Croatan National Forest

While vacationing at Emerald Isle, North Carolina, Michelle and I visited the 159,000-acre Croatan National Forest, known for its hardwood and longleaf pine forests and wetland pocosin communities.


In specific, we walked the Cedar Point tideland trail, which includes 1.6-miles of boardwalk.


The trail meanders through a coastal hammock (salt-spray climax community), dominated by live oak, American holly, red cedar (hence the name Cedar Point) and wax myrtle.  The low-energy shorelines of the intra-coastal waterway and White Oak River included tidal marshes with Spartina (salt-marsh cordgrass and salt-meadow hay), needle rush and salt panne glassworts.


Many, many acres of tidal marsh.


It was low tide and all of the exposed tidalflats contained marsh fiddler crabs.  As we walked near them, they would always scatter away.


The male fiddler crab has one monster claw and one mini claw.  He primarily uses the monster claw as a flag or signal to attract females.


Adult male and adult female fiddler crab, then with a nearby juvenile/developing male.


This site contains hundreds of thousands of fingerling and fry fish of various species that swim in waves of schools.


I tried to get some action shots of feeding egrets and other shore birds, and then definitely anything that I saw in flower.

Ipoma sagittata

The bold pink of the salt-marsh morning glory (Ipoma sagittata) dotted portions of the trail.

Seutera angustifolia

Twining onto other host plants, swallow-wort vine (Seutera angustifolia) was occasionally observed.  The demure swallow-wort flowers looked like stars.

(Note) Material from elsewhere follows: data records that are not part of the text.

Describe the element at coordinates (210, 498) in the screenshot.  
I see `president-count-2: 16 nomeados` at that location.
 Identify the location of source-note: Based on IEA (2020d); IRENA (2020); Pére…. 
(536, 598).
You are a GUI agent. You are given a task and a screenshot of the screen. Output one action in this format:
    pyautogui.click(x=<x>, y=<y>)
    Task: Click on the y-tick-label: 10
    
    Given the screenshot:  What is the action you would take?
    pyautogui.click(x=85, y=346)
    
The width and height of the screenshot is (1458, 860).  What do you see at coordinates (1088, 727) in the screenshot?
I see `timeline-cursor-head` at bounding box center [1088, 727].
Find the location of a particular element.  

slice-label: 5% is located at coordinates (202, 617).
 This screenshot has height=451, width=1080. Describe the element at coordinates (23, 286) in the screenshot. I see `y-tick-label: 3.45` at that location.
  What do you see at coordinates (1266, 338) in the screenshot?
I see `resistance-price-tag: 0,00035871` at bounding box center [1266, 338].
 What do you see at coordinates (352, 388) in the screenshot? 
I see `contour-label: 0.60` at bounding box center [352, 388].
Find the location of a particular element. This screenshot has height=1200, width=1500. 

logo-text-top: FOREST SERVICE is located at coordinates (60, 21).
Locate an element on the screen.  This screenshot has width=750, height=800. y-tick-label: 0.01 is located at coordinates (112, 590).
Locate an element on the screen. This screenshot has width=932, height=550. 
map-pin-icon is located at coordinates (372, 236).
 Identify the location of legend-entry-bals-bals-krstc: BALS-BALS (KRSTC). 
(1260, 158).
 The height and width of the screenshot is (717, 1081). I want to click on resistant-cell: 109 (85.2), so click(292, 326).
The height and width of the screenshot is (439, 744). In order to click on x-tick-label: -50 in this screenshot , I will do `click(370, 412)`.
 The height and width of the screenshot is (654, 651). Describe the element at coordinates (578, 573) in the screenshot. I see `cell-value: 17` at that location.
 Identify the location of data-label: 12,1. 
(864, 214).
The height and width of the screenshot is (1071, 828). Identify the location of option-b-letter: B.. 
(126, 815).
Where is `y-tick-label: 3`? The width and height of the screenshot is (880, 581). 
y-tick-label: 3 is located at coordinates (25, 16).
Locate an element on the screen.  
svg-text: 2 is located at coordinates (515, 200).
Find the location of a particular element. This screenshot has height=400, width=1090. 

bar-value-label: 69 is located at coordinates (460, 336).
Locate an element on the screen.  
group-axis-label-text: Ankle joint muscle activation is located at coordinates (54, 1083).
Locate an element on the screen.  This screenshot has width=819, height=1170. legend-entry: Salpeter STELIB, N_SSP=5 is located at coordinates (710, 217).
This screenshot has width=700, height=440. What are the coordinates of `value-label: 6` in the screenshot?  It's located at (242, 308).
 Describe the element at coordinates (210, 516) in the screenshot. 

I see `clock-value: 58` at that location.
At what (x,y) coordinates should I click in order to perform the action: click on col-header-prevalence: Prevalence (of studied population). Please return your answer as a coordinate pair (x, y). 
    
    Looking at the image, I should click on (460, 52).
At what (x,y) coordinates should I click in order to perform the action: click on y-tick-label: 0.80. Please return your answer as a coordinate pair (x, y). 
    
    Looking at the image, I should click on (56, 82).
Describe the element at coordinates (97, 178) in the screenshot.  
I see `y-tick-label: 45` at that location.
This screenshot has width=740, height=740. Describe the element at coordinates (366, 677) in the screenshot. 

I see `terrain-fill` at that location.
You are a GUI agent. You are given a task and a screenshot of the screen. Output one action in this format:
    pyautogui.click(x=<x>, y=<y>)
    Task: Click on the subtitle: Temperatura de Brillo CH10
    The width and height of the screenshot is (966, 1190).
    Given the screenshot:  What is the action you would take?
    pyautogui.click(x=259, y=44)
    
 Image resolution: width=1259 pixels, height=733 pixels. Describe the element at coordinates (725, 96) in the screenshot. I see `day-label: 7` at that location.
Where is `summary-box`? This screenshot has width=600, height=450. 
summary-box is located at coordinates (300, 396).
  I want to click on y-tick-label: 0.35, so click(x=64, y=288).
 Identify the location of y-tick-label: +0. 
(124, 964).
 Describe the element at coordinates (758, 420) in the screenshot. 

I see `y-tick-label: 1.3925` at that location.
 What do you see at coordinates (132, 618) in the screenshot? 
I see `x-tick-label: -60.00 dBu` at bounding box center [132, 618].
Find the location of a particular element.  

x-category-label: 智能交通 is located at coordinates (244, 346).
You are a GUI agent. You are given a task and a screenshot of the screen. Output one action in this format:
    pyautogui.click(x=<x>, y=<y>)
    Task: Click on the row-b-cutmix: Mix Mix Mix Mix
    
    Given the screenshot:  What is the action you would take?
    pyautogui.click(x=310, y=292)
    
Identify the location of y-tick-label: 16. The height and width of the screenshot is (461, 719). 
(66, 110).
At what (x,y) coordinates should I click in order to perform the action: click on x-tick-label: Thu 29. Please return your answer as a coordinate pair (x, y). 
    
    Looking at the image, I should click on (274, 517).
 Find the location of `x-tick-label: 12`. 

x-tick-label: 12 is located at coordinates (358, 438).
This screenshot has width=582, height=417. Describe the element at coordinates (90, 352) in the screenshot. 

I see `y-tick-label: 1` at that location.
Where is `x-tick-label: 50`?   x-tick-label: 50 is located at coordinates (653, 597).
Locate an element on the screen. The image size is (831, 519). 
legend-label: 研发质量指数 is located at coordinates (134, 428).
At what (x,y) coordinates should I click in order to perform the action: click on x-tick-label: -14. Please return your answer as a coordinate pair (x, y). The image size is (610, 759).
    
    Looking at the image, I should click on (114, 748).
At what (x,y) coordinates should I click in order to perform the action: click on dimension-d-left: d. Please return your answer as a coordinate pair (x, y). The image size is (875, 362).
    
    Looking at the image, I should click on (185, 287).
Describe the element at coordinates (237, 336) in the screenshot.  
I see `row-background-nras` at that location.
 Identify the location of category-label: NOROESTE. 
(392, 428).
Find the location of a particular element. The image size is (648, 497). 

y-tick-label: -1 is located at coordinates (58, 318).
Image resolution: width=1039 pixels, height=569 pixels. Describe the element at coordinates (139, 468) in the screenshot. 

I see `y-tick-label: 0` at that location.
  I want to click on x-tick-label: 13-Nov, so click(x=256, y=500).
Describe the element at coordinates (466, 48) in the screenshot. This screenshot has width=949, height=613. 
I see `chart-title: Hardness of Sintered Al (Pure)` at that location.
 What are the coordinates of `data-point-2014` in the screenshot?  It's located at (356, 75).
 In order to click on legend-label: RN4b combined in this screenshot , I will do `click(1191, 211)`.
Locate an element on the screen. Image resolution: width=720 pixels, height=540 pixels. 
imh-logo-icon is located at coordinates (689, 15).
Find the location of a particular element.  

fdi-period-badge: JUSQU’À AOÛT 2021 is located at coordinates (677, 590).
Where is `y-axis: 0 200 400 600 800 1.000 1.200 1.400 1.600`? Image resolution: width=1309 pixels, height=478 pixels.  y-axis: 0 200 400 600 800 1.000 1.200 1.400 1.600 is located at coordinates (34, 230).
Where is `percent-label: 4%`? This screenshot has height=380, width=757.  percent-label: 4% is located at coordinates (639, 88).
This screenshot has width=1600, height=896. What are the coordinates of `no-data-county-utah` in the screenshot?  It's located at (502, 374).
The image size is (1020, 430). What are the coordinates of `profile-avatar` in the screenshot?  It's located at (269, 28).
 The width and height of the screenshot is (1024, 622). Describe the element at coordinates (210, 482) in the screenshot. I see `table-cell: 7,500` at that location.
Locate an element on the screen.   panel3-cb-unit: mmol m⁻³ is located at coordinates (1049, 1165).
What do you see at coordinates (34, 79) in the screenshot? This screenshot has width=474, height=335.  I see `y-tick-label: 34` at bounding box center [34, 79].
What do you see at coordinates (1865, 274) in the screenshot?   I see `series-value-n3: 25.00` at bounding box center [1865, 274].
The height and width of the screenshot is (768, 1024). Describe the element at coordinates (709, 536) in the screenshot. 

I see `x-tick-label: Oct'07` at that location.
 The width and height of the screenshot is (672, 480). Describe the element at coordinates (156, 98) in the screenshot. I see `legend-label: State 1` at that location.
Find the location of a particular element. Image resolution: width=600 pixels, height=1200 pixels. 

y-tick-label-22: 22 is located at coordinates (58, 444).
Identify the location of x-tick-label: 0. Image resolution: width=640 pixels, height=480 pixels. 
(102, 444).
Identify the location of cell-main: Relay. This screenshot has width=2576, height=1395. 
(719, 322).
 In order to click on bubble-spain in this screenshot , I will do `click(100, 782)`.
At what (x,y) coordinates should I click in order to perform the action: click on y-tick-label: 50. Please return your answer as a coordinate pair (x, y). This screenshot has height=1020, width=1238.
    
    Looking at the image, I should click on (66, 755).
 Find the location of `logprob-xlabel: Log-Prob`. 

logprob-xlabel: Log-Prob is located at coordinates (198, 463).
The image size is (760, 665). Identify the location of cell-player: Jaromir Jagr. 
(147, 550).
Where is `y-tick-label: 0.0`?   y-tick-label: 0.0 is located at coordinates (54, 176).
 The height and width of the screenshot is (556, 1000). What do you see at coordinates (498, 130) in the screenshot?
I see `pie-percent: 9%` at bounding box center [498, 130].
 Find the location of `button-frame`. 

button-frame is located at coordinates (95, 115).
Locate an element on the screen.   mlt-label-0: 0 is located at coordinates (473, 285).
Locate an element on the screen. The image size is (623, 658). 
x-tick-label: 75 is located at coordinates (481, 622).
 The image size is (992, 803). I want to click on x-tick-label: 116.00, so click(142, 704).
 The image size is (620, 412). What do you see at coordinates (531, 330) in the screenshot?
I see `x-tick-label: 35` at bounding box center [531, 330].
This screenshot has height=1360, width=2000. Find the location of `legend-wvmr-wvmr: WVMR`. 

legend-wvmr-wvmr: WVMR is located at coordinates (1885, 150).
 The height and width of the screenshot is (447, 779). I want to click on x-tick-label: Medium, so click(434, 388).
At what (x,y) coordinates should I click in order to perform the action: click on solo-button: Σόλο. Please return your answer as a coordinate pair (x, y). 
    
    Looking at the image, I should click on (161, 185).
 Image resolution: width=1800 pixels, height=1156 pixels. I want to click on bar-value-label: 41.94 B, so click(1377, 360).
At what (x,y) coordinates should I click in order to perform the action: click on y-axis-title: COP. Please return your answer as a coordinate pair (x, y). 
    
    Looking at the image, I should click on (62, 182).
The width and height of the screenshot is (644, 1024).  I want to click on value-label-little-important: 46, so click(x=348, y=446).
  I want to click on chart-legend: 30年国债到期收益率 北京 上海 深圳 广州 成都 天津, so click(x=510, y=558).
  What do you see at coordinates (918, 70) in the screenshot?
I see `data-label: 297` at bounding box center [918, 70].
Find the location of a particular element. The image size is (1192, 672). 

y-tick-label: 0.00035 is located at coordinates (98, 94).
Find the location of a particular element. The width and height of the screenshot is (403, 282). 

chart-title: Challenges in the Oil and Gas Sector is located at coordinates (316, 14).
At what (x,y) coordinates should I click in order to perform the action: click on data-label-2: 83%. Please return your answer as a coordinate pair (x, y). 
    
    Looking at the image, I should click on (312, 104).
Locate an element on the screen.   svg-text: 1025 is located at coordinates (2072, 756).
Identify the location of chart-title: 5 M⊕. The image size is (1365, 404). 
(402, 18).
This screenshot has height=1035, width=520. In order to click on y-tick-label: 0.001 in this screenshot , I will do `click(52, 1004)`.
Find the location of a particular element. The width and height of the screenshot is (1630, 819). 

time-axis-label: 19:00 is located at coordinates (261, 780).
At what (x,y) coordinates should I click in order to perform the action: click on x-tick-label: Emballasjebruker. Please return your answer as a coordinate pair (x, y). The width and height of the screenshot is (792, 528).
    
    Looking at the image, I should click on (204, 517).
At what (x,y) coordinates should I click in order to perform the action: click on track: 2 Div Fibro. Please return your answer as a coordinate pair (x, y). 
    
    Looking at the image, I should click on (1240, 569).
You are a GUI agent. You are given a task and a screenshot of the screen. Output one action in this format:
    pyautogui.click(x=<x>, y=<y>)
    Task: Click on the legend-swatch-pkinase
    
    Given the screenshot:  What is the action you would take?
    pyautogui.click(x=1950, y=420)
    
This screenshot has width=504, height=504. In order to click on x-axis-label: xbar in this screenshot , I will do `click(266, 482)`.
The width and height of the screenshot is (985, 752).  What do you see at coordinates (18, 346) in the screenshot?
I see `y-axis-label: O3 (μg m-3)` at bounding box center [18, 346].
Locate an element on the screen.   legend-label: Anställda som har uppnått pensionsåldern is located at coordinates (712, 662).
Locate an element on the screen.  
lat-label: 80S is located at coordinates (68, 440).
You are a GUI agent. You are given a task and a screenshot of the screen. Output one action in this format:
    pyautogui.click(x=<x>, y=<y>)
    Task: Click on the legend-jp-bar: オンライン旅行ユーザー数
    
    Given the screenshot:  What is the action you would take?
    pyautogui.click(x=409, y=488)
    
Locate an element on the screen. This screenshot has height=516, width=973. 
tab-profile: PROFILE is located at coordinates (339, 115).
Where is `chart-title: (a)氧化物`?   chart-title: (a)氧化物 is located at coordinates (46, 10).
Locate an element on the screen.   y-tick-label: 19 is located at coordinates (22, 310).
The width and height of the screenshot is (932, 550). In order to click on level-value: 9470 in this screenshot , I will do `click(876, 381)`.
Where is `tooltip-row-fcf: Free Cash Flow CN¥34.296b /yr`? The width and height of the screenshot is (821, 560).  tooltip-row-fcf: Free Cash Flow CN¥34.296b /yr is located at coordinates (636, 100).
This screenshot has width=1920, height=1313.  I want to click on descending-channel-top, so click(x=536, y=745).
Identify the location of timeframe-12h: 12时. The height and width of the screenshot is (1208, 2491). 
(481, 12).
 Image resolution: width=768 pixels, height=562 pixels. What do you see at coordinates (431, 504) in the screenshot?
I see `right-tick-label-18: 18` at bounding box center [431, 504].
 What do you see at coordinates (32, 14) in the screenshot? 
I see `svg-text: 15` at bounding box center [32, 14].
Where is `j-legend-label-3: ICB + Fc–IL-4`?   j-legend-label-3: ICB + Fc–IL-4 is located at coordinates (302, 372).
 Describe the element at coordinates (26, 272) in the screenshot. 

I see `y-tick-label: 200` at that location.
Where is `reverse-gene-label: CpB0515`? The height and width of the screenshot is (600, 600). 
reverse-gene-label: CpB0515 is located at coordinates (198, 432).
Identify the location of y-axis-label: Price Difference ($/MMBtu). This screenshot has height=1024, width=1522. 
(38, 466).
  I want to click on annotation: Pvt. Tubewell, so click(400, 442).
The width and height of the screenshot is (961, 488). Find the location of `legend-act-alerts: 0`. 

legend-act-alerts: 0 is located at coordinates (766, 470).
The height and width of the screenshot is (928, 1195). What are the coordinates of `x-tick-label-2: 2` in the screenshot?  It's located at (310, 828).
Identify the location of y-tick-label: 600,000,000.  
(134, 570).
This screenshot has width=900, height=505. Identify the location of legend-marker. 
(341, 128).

Spanglegrass (Chasmanthium sessiliflorum) was common along the forested trail margins.

Borrichia frutescens

The only forb mixed with the grass, sedge and rush were seaside oxeye (Borrichia frutescens). 


After our morning hike we went to the beach with the family, and an eastern willet hunted the same waters that we played in.


The willet has long legs and a straight bill.  The bold white and black stripe on the wing stands-out to distinguish the species.


The fast running willets are common along south Atlantic beaches and are almost always seen alone, pausing to probe the receding waves for crabs and worms.